The Examination Cycle and Information Lag

Federal law requires a full-scope on-site examination of every insured bank at least once every 12 months. Smaller, healthier banks get more breathing room: institutions with less than $3 billion in total assets that are well capitalized, received a composite CAMELS rating of 1 or 2 at their last exam, are not under a formal enforcement order, and have not changed ownership in the past year qualify for an extended 18-month cycle.1Office of the Law Revision Counsel. 12 USC 1820 – Administration of Corporation

This creates a real information gap. A bank examined in January might not face another exam for 12 to 18 months, and the Call Report data available between exams is self-reported by the bank.

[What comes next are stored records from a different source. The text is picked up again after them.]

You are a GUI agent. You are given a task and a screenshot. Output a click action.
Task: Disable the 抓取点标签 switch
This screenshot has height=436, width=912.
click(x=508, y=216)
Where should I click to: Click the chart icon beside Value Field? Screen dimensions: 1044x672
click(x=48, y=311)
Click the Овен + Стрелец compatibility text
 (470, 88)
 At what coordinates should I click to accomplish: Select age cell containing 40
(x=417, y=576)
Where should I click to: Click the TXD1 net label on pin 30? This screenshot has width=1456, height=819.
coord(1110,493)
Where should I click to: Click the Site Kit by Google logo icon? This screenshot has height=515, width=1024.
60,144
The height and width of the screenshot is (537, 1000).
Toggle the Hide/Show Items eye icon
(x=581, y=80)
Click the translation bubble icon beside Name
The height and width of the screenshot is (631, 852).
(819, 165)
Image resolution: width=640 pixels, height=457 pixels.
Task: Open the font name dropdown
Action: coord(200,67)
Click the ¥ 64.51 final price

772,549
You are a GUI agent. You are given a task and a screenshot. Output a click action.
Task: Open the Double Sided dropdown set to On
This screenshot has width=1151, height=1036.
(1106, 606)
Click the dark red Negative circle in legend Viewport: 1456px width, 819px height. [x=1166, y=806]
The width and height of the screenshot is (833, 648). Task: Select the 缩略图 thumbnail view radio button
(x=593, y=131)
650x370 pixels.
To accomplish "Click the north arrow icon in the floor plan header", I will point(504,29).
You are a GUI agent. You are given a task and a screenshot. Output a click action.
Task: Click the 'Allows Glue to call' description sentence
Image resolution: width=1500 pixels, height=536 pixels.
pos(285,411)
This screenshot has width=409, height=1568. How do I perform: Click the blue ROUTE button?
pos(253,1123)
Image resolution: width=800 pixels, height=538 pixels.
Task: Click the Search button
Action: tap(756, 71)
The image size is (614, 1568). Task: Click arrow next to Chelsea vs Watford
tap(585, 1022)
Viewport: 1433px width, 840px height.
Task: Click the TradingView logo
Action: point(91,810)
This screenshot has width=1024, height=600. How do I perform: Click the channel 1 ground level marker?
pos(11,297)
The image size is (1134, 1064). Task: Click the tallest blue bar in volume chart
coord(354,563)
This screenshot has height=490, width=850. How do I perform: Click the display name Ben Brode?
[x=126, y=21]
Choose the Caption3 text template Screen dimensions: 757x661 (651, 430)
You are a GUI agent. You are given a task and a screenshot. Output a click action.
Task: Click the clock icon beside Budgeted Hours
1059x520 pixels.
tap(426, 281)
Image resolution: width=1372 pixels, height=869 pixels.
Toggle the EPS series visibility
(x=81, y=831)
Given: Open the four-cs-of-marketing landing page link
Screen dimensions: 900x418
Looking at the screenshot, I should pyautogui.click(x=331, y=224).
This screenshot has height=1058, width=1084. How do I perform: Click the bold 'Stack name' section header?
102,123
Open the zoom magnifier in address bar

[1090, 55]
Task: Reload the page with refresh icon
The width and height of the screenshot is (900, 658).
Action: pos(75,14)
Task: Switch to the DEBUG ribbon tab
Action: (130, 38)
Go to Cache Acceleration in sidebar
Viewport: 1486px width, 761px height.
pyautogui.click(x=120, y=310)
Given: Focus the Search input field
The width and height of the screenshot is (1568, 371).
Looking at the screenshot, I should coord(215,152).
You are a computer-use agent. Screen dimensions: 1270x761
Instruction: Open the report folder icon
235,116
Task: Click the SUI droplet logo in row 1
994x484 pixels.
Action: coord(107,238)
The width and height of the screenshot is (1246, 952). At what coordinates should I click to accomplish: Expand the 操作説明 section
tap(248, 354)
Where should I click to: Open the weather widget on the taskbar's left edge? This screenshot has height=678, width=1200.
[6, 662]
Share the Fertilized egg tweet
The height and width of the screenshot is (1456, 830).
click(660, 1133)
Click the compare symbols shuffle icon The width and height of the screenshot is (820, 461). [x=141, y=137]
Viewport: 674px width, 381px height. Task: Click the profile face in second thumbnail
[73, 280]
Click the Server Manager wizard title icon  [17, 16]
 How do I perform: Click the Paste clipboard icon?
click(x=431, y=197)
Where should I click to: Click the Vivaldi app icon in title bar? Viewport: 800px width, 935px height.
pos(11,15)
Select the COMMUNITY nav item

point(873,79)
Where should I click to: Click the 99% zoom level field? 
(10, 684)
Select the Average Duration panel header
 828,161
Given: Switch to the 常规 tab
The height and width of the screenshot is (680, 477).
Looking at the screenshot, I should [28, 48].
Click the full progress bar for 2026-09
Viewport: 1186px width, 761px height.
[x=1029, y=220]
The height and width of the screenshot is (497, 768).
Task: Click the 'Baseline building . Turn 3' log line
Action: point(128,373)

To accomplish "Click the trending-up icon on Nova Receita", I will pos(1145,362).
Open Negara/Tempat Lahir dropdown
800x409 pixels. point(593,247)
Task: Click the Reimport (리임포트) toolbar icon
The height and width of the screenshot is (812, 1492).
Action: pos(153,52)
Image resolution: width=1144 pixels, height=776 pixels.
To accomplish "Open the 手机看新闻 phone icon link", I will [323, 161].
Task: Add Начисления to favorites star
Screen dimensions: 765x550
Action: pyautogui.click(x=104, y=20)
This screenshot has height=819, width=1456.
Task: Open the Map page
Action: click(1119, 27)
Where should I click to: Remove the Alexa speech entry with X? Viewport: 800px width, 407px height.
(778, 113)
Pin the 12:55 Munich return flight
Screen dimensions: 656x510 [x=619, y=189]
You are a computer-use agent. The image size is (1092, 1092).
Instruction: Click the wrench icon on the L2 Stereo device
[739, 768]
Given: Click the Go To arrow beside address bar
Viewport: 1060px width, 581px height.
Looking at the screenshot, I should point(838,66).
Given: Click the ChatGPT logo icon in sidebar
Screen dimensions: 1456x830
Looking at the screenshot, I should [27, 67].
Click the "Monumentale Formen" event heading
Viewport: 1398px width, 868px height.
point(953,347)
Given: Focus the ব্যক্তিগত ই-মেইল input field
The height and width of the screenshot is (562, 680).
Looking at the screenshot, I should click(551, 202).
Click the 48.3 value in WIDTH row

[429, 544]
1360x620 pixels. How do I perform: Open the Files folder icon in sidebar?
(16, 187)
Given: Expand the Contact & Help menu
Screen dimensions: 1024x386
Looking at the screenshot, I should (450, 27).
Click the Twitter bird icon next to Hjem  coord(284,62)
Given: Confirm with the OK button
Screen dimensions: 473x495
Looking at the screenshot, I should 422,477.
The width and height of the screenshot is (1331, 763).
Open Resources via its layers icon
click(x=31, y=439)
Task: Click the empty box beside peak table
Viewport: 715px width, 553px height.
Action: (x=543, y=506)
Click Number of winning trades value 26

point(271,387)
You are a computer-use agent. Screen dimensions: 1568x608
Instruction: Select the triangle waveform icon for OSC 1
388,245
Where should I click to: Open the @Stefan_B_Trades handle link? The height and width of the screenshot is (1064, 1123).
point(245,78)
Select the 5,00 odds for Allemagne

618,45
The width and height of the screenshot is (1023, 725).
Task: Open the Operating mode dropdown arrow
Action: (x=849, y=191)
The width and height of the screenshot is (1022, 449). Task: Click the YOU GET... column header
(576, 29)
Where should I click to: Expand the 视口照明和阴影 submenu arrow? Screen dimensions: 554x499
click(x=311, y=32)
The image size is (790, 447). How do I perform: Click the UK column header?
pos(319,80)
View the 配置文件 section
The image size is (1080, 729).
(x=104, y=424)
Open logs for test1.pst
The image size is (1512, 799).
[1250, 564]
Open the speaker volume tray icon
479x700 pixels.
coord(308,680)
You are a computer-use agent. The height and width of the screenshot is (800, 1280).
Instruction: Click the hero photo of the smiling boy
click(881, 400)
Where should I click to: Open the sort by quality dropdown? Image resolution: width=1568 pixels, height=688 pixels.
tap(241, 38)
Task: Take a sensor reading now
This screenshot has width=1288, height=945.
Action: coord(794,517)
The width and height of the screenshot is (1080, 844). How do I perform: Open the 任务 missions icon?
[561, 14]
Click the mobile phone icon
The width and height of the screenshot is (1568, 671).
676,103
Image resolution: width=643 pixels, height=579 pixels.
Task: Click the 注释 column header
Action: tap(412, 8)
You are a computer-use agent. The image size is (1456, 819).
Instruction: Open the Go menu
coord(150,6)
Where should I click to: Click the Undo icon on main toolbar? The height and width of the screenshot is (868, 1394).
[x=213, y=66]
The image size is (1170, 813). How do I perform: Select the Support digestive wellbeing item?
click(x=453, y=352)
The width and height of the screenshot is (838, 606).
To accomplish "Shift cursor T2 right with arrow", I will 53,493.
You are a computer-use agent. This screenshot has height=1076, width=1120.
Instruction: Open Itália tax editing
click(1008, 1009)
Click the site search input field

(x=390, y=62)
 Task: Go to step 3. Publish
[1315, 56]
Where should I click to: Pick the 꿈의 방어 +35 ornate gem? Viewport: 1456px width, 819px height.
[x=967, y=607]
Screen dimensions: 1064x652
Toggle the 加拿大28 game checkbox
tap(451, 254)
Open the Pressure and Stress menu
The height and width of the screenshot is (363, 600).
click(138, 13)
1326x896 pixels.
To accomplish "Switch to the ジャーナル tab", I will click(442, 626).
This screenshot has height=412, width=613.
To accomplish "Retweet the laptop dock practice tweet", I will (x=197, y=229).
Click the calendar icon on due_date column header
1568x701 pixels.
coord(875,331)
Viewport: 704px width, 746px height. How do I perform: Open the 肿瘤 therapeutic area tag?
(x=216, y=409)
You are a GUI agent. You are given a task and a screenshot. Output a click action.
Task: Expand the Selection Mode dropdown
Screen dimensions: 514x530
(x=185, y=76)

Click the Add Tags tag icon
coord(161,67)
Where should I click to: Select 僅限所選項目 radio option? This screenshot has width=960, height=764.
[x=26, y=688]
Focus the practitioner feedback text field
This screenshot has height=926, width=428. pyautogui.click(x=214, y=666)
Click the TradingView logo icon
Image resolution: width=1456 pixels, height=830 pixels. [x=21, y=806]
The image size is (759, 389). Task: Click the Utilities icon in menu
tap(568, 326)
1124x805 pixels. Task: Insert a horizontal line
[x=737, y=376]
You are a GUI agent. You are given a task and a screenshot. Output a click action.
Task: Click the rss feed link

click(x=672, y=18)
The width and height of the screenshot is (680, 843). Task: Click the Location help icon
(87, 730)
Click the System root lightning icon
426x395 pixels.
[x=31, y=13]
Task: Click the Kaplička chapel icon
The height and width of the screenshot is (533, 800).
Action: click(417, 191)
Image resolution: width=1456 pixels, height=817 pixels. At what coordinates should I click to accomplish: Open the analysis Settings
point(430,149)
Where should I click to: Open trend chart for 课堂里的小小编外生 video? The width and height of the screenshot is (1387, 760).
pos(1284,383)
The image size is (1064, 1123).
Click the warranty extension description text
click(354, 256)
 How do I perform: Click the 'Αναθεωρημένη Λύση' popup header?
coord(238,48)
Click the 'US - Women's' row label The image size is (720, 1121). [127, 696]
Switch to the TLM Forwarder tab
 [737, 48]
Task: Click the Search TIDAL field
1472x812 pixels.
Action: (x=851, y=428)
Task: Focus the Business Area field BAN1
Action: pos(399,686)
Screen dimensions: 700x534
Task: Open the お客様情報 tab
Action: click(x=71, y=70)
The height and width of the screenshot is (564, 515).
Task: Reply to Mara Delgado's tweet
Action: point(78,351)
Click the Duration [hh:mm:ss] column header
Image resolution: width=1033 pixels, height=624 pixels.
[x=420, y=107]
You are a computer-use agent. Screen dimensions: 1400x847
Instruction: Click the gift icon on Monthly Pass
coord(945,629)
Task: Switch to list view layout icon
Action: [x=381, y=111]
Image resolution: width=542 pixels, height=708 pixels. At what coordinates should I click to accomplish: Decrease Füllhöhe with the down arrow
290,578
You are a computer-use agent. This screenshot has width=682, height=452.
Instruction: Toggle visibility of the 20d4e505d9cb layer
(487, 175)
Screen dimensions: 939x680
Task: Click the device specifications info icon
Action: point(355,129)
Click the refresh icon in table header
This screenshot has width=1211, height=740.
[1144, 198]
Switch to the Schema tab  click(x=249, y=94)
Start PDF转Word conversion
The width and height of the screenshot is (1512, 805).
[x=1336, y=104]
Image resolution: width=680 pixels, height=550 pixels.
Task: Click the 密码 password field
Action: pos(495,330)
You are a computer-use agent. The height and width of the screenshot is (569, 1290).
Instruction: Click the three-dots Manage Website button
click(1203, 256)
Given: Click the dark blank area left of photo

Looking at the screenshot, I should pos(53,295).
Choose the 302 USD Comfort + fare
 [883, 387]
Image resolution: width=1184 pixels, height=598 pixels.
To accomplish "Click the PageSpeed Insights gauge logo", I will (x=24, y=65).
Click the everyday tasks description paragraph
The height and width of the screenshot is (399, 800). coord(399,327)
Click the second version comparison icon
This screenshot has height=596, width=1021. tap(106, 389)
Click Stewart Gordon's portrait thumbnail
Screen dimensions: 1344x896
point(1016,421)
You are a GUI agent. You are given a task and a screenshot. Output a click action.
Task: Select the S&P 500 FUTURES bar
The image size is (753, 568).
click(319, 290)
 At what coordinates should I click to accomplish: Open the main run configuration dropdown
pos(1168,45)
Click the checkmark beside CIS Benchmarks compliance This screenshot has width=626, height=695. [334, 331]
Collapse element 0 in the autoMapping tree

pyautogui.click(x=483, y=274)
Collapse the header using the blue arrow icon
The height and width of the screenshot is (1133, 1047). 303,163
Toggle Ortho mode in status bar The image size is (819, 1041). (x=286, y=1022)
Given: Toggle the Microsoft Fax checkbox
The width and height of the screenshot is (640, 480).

If management is concealing problems or conditions deteriorate quickly, the public data and even the most recent CAMELS score can be stale. That lag is one reason why bank failures sometimes seem to come out of nowhere to depositors even though regulators had been tracking concerns behind the scenes. For anyone evaluating a bank’s safety, checking the trend across multiple quarters of Call Report data is the best public hedge against that information delay.